Can you reproduce the part of the road racing report below word for word, starting at "Also standing on" and ending at "McGee and Sweeney."?

>> start SOURCE

Joe Loughlin took five wins at the Race of the South in Walderstown, making him the most successful rider at the weekend.

He won both the non championship and championship races in the Junior and Senior Support classes as well as taking victory in the Supertwins race. Other winners at the event included Adam McLean, Derek McGee and Derek Sheils.

Loughlin beat RJ Woolsey and Ben Mullane in the non championship Junior Support race. He set a new track record for the class on his way to a comfortable 27 second victory.  Backing this up, he went on to win the championship race by just over 20 seconds – again from Woolsey. This time Liam Chawke joined them on the podium. It was a closer fought affair in Senior Support, Loughlin’s winning margin just eight seconds in the non championship race. David and Damien Howard joined him on the podium. It was four out of four for Loughlin in the support classes with a nine second victory over Damien Howard in the championship leg of the race. David Howard was third.

Elsewhere, McLean backed up his impressive recent form with another win in the Supersport class. He took his first 600cc victory at Cookstown in April and once again he beat William Dunlop on his way to the chequered flag. It was a narrow margin as he crossed the line just four tenths clear with Paul Jordan a fine third just a further three tenths back. Jordan also set the fastest lap of the race. Michael Sweeney was fourth ahead of road racing newcomer Davey Todd.

Also standing on the top step of the podium was McGee who held off Dunlop to take the victory in the Open race. Sweeney took third place ahead of Sheils and Jordan. Sheils started from pole position for the Grand Final and took the win, setting the fastest lap on the way. McGee was second and Dunlop was third. In the Supertwins the top five were separated by just over three seconds with Loughlin taking the win. McLean finished in second place ahead of Sheils, McGee and Sweeney.

The Classics were also in action with a Junior and Senior race. Barry Davidson beat Richard Ford in the Junior Classic race with Sean Leonard joining them on the podium. Robert McCrum took the victory in the Senior Classic race while Ford was second and Davidson third. Paul Gartland won the 400cc race beating Mark Shiels, Steve Tobin, Aaron Boyd and Gerard Cummins.

Dean Harrison on form at Cock O’The North

Following his domination at the Spring Cup in April, Dean Harrison was once again the man to beat at Oliver’s Mount. The Silicone Engineering rider took seven wins – including the feature race – at the Cock O’The North meeting last weekend.

Harrison opened his account with a win in the first Junior race, beating Adam McLean by eight and a half seconds. Jamie Coward joined the pair on the podium. He followed that up by winning the Solo Open and the Senior. Ivan Lintin and McLean were the podium finishers in the Solo Open race. Daley Mathison and Lintin were second and third in the Senior race. Harrison also won the second leg of both races. There were podiums for Mathison in both while Lintin and McLean were third and second in the Senior and Junior races respectively.

>> end SOURCE
>> start SUPPLIED ENTRIES

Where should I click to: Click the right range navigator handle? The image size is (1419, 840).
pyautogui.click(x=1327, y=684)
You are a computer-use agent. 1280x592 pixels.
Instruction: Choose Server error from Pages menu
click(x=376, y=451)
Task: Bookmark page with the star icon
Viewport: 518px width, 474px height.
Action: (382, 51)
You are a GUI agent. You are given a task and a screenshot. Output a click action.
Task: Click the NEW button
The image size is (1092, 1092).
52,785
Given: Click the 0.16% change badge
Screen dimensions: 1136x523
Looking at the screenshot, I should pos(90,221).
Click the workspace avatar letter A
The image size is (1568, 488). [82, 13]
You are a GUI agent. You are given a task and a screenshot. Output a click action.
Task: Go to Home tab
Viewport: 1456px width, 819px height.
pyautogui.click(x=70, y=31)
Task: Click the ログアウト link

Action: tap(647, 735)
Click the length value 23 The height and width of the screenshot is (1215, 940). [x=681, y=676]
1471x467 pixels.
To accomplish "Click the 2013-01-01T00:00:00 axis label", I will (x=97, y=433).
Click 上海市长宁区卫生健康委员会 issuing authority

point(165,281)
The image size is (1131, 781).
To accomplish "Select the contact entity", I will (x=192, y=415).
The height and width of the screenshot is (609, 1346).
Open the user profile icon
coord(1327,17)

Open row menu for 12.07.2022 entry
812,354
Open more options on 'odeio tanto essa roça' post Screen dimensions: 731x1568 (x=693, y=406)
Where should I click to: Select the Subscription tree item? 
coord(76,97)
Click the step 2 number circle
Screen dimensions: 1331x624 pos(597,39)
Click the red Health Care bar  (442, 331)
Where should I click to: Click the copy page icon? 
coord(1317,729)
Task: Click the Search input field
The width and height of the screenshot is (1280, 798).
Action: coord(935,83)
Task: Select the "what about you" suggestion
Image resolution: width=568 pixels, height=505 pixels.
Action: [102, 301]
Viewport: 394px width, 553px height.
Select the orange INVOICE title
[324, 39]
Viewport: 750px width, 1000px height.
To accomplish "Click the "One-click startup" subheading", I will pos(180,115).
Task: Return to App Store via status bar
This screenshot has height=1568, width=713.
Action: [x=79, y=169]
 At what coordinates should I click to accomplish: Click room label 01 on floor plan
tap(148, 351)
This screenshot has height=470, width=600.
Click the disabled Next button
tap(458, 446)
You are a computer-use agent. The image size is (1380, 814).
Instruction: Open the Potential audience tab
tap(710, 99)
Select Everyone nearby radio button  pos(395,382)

>> end SUPPLIED ENTRIES

THE SOLUTION:
Also standing on the top step of the podium was McGee who held off Dunlop to take the victory in the Open race. Sweeney took third place ahead of Sheils and Jordan. Sheils started from pole position for the Grand Final and took the win, setting the fastest lap on the way. McGee was second and Dunlop was third. In the Supertwins the top five were separated by just over three seconds with Loughlin taking the win. McLean finished in second place ahead of Sheils, McGee and Sweeney.